There may be some validity to that chill you get when you walk into the Tower Room, or the fact that you feel eyes on the back of your neck when you walk to the reserve desk (or around First Floor Berry, but that's a different article). According to Ron Kolek and Maureen Wood, the heads of the New England Ghost Project, you can stop feeling crazy.
When I took Kolek and Wood for a tour of some of the College's most prominent buildings on the night of Oct. 8, I learned that while two mysterious souls named Reginald and George like to hang out in the Tower Room and some unidentified spirits may be lurking near the reserve desk, Dartmouth's most famous ghostly resident prefers Sanborn. Yes, that's right: Daniel Webster, arguably the College's most distinguished alumnus, likes to chill in the Rupert Brooke Room.

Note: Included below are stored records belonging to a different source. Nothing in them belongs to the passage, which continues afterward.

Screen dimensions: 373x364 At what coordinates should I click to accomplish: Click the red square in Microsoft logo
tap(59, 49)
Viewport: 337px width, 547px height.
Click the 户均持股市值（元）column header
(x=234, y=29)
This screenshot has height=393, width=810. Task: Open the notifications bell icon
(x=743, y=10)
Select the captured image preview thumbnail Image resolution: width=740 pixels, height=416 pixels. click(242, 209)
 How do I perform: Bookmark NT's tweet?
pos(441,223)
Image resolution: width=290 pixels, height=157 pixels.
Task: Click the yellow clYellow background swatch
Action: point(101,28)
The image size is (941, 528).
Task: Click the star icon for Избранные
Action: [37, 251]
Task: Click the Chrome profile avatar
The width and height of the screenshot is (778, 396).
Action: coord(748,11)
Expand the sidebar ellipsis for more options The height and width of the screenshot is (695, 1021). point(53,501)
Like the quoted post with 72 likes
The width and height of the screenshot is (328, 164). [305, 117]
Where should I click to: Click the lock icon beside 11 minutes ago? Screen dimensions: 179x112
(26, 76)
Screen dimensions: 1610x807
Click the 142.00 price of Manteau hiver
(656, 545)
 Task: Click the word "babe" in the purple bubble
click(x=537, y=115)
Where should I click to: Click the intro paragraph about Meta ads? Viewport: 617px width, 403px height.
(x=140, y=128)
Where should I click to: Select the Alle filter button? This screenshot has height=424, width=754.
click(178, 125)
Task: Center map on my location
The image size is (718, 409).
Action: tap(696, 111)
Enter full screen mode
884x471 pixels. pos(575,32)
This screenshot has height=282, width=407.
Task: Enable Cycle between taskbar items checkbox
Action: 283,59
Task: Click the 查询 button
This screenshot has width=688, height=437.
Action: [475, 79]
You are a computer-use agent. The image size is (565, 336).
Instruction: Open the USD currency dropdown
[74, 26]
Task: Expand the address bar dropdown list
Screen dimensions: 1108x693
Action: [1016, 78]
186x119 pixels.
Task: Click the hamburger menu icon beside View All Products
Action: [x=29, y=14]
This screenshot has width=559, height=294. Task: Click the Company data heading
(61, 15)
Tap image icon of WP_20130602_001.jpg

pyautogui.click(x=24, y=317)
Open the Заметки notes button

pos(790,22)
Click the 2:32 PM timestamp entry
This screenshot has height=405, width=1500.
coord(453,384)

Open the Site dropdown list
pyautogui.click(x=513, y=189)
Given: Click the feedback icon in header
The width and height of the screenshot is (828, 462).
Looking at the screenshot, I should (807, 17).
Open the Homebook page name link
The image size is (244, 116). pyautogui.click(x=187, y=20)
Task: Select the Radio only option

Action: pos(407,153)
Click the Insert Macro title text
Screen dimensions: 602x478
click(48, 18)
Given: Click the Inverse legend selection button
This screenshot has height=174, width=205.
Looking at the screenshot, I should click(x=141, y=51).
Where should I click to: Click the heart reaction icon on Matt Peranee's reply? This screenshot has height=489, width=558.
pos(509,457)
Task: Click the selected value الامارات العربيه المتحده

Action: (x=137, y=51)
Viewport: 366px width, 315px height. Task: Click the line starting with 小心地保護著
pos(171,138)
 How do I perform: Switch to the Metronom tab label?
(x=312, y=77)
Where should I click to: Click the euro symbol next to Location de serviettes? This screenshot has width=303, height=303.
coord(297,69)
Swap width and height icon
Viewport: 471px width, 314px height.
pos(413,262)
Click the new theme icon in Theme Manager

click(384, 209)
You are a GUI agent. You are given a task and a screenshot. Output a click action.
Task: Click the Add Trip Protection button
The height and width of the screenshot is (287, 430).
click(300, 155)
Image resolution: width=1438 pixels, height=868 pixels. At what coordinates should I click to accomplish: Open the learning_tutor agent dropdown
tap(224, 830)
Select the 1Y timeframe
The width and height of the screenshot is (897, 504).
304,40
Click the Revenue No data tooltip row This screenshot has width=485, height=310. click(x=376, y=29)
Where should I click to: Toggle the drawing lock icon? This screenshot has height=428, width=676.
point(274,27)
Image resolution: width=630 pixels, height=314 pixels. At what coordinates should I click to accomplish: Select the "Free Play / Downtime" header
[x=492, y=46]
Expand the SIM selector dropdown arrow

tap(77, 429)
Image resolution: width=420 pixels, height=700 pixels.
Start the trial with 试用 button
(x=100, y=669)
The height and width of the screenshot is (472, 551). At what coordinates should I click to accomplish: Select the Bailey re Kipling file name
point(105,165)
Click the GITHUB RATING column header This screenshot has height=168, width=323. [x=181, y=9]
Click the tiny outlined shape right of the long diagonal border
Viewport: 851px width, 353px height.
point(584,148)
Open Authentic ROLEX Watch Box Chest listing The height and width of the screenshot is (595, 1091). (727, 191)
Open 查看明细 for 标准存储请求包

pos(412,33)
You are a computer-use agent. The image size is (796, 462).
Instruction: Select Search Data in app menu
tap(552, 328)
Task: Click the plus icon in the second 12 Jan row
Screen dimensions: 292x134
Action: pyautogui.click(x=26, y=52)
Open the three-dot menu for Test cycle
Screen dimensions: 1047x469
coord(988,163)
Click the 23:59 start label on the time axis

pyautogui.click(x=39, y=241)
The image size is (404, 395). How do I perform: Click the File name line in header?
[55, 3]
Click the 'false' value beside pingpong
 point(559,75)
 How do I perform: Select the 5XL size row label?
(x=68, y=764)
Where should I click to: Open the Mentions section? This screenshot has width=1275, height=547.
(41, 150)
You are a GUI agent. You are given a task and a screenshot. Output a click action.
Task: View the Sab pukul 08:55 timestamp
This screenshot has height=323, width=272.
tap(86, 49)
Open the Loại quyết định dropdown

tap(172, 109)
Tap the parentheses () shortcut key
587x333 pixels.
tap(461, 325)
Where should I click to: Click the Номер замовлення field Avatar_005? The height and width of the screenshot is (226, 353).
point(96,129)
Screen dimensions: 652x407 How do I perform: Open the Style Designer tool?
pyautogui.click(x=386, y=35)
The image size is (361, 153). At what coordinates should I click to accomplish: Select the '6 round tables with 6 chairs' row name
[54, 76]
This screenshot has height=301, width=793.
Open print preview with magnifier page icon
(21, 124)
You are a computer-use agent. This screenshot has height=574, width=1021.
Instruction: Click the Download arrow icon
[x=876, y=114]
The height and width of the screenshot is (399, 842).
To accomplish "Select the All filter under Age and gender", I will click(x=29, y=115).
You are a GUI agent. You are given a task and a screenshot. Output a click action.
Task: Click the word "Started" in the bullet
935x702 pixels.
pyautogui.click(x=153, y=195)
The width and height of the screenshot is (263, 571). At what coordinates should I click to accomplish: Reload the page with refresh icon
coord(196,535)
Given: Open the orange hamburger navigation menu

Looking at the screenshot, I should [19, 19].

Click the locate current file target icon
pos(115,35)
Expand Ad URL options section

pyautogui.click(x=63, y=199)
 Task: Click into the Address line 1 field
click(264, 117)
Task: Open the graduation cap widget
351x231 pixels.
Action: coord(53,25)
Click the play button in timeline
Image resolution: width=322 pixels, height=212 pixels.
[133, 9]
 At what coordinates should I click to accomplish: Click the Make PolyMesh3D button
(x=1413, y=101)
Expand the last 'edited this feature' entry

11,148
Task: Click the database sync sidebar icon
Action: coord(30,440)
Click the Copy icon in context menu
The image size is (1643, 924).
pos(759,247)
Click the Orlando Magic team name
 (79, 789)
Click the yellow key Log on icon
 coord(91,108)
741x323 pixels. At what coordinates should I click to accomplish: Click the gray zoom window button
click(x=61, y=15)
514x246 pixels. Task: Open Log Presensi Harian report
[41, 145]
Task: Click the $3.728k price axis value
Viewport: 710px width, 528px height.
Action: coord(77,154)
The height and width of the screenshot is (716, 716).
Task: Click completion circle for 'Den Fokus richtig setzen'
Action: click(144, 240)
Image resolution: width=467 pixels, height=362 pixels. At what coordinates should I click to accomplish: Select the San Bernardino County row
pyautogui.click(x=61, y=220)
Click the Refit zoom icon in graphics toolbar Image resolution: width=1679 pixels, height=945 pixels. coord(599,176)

It was a surreal evening, to say the least.
I met Wood and Kolek in the lobby of the Hopkins Center, where they arrived slightly behind schedule with three other members of their crew. There was nothing inherently conspicuous about the five of them -- they wore faded jeans and collared shirts with the NEGP logo discreetly stitched where a breast pocket might have been. I learned that most members of the crew were devoutly religious. I was actually quite surprised by how normal they all looked; nothing about the group screamed "crazy ghost hunters."
While Wood had been trained as a psychic from the age of 15, she showed no sign of it in her outward appearance -- no crystal balls or hippie scarves. Kolek, similarly, looked no different from the average middle-aged man, though he had not been dealing with ghosts for nearly as long as Wood. He terms his former self a "wicked skeptic" who concentrated on environmental science; he only believes in the supernatural now because of the scientific methods he uses to test its existence.
The crew's ghost equipment, however, made them stick out from the average leaf peepers. I was slightly embarrassed when halfway across the Green, one of Kolek's devices, called an EMF monitor, picked up some disturbance in the electric field and began beeping and flashing wildly. This scene repeated itself again near the reserve desk, where I sheepishly had to go up to the workers behind the counter and ask them if there was any metal around that might be responsible for the irregularity in the EMF field. All of this, of course, with the hateful stares of disturbed studiers boring into the back of my head.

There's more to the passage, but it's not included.